Despite the business shutting as of the end of this month, Mr Jack is continuing to invest in the Cathedral Quarter area of the city, with plans for a new specialist Irish whiskey store, and long-term plans for a new restaurant at the former Northern Ireland Environment Agency building on Hill Street.

"Bruce's sad, premature death really affected me," Mr Jack said. "He was the most honourable and decent man. And we were partners and directors... and we were Instonians. We got people to work during the dark days of the Troubles.

"Hamilton and Kirk are the longest-established caterers in Northern Ireland. We have been around for 40 years. We did prestigious awards like the Baftas, we did the very famous Belfast ball for the late Eddie Haughey - a 14-course banquet.

"(We did) the Taste of Northern Ireland at Hillsborough... we did all the inaugural North-South Ministerial Council lunches in Armagh.

"It was very competitive. About five years ago, during the recession, the big corporate dinners stopped.

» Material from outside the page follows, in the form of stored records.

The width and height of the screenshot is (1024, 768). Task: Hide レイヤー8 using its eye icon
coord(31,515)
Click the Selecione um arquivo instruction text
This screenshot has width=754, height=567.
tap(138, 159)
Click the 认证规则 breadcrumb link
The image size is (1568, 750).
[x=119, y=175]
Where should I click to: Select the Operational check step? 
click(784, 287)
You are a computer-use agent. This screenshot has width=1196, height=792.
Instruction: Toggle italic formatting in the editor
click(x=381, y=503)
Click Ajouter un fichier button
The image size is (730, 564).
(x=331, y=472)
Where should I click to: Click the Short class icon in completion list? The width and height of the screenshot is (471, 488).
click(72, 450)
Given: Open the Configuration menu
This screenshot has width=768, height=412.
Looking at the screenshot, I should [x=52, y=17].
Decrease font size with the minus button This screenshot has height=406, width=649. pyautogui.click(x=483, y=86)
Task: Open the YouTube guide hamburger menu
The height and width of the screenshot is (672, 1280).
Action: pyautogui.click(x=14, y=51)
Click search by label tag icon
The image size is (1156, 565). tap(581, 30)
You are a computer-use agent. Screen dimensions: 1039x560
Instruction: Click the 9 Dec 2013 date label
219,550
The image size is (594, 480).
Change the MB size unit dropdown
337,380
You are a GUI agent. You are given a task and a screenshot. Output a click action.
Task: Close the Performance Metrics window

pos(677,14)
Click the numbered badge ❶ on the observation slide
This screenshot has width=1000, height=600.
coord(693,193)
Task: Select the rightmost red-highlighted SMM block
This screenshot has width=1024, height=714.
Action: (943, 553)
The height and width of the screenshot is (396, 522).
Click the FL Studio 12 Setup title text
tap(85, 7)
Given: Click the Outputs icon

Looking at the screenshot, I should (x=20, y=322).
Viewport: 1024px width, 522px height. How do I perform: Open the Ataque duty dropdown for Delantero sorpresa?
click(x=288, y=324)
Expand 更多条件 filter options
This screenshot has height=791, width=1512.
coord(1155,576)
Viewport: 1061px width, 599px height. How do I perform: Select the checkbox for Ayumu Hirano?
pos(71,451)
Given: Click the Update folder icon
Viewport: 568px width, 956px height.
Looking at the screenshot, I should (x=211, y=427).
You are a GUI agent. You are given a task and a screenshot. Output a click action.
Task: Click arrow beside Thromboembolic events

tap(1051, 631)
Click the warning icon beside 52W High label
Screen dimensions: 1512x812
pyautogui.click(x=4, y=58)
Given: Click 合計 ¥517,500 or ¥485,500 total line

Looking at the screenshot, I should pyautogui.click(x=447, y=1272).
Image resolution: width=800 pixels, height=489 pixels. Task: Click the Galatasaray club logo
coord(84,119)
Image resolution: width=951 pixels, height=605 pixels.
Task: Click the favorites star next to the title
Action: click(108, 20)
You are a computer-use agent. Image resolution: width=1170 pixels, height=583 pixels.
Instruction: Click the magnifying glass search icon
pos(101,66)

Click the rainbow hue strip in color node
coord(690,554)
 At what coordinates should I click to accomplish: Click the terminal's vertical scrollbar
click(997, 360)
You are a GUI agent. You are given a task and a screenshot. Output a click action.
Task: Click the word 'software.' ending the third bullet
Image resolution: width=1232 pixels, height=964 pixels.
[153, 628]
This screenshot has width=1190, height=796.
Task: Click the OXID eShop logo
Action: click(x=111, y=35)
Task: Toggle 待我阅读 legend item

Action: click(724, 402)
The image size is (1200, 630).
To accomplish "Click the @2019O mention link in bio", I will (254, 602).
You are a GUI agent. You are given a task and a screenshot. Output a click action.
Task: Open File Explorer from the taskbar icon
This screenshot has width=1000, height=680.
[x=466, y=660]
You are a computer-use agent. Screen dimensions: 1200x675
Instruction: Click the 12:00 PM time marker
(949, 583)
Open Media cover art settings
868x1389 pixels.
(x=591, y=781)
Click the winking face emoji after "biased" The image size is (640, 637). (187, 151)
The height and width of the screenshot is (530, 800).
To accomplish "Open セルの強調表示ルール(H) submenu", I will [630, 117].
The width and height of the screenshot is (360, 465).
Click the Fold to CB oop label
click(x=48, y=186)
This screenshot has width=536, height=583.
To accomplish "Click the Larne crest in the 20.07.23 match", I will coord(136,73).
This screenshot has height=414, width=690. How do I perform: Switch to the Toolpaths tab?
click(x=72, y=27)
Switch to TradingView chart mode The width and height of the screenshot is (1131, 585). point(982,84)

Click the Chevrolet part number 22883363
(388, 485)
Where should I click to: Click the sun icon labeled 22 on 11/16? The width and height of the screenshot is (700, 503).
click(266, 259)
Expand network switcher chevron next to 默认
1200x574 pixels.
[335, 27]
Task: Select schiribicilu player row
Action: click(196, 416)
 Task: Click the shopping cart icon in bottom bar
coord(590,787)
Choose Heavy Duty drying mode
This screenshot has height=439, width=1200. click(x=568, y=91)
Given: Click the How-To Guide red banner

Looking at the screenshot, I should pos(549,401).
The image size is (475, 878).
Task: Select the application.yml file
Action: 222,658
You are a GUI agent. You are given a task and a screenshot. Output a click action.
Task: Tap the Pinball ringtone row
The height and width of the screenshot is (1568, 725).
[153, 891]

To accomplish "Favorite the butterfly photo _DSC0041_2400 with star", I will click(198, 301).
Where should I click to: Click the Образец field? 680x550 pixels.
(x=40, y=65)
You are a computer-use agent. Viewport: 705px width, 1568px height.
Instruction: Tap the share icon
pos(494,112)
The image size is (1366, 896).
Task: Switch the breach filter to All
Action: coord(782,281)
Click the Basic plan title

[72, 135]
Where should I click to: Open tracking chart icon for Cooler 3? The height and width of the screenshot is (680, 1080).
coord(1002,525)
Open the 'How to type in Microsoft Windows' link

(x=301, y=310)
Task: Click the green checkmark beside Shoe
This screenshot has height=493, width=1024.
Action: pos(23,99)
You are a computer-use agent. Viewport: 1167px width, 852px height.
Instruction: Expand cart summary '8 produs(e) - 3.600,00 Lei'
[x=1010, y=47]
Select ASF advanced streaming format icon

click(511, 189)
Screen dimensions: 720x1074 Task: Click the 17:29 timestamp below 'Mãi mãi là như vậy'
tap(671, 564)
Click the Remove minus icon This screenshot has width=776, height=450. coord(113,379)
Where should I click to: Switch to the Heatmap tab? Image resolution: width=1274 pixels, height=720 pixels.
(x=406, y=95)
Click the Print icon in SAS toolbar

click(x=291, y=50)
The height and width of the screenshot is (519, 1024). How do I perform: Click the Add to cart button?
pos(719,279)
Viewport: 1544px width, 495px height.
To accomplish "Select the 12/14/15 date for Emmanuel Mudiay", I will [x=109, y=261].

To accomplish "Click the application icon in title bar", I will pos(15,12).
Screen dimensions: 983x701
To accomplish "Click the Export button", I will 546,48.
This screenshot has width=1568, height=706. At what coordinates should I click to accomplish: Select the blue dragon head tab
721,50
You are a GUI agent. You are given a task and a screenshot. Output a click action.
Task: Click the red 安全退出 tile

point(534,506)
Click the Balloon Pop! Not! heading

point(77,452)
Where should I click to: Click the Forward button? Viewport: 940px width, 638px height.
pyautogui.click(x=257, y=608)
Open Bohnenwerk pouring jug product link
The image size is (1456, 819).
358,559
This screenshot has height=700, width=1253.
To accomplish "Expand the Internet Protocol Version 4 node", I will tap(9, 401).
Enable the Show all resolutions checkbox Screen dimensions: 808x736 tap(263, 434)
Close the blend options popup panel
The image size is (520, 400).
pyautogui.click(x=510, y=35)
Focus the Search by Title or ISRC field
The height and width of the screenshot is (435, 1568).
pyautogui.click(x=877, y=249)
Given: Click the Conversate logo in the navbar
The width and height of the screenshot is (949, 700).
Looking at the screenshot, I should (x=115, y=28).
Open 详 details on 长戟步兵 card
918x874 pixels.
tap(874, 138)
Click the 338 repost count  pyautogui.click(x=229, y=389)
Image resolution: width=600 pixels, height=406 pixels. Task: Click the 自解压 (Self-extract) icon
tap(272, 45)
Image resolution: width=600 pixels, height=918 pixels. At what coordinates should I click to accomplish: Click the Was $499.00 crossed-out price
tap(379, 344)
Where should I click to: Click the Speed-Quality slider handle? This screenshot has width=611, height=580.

"We only specialised in corporate dinners, and then the market dried up.

"We had invested... we were good publicans in the Cathedral Quarter, and we started off with the Duke of York.

"We then moved into the Dark Horse and then we bought Nick's Warehouse. We then made the Harp Bar.

"The next two projects are a specialist whiskey shop that sells 150 types of Irish whiskey, wrapped up in Ulster linen.

"We have bought the old Northern Ireland Environment Agency building, and we want to put maybe someone else to run a restaurant, and we want to have a black and white cinema and an arts and crafts centre."